__PASSAGE PROVIDED__
They then teamed up with MIT students Orian Welling, who had previously taught design fundamentals in Qinghai, was familiar with the area and has a background in photovoltaic solar design, and Brad Simpson, who has worked on research in clean-energy generation and had an interest in high-altitude problems, to work on the prototyping and actual construction of the test models. The goal was to find "improved designs and incorporate alternative materials for a more effective device, while still using local materials and production centers," Frank says.

The new cooker could find widespread application, he says, not only in Tibet but in surrounding areas in China, India, Nepal, Bhutan and Pakistan, and potentially in similar high-altitude regions in South America as well.

The solar cooker can be made for a cost of about $17, Frank says -- about the same price as the current heavy concrete model. In addition, the cookers can be fitted with an extra attachment and used to heat homes, for an additional $26 -- comparable to the cost of the non-renewable-fuel stoves they presently use for heating.

__THINGS TO DO__
1. In the solar cooker passage, rewrite the paragraph beginning "The solar cooker can be made" as a short bulleted list that keeps its main facts.
2. Extend the solar cooker passage by a few sentences, beginning right after its final sentence.

__DATA BLOCK__
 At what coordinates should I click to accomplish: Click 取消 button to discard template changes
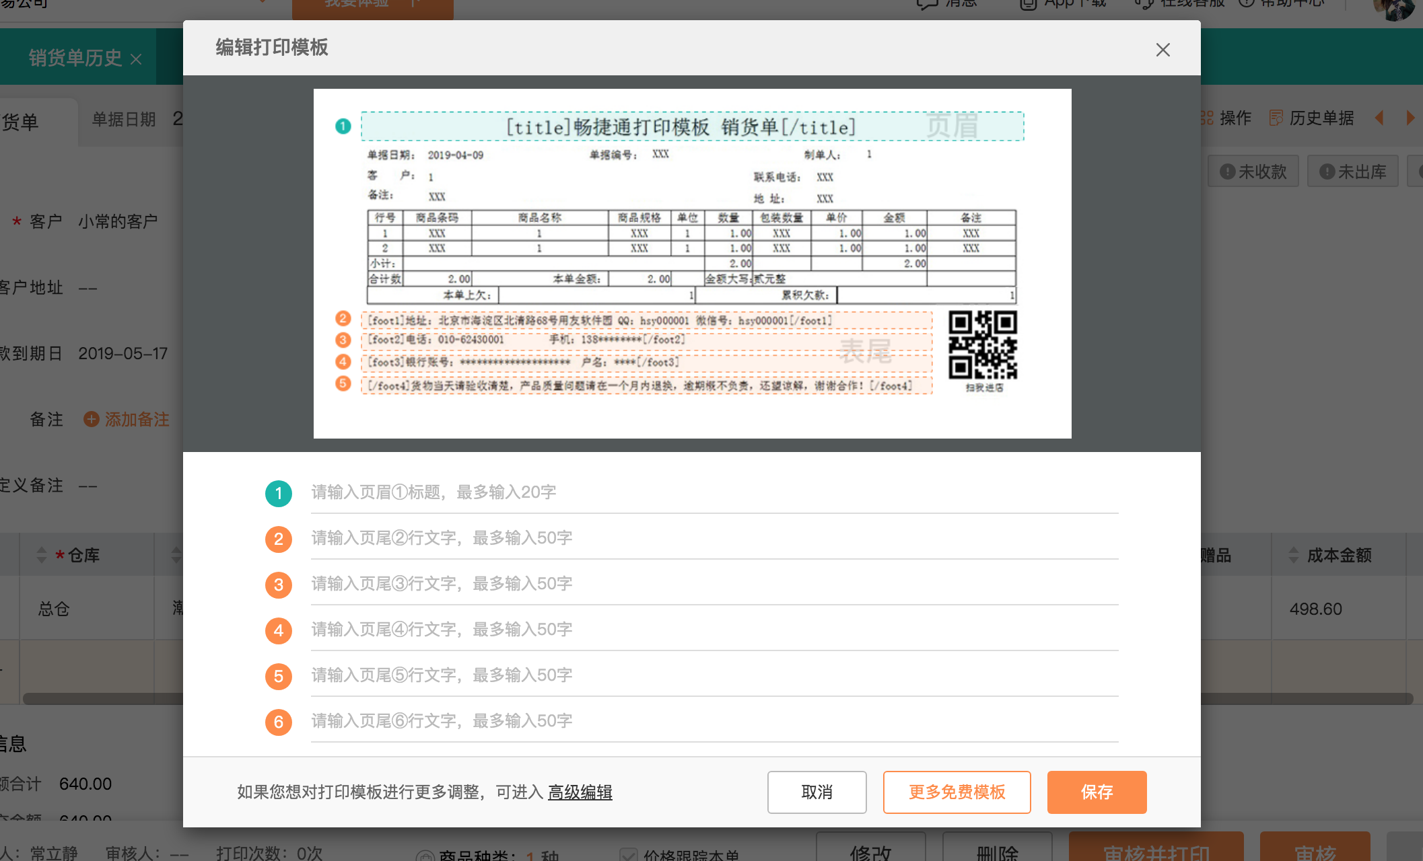[x=819, y=791]
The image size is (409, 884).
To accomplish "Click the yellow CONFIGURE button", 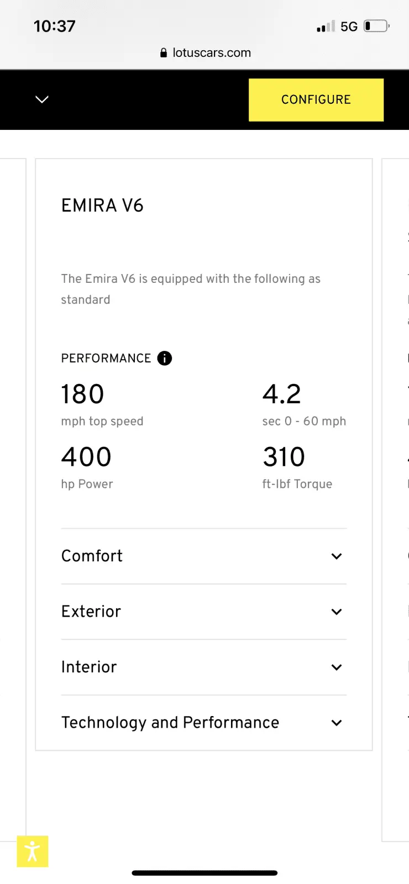I will (316, 99).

__ANSWERS BY TASK__
1.
- The solar cooker costs about $17 to make, roughly the same as the current heavy concrete model.
- For an additional $26, an extra attachment lets the cookers heat homes.
- That cost is comparable to the non-renewable-fuel stoves now used for heating.

2.
"After initial field testing this fall, we expect artisan training of the existing solar cooker factory workers to begin in January 2009 when Catlin, Brad and I will be onsite to assist in training and technology transfer," says Frank. "Our discussions with the solar cooker factory owners indicate that full-scale production could begin in summer 2009," although that may depend on the results of the field testing and any modifications that result.

And beyond that, he says, "we will be continuing with our other projects in the area: water and air-quality analysis, bilingual science book publications, and testing novel locally appropriate renewable electricity generation techniques, for which we are currently applying for patents."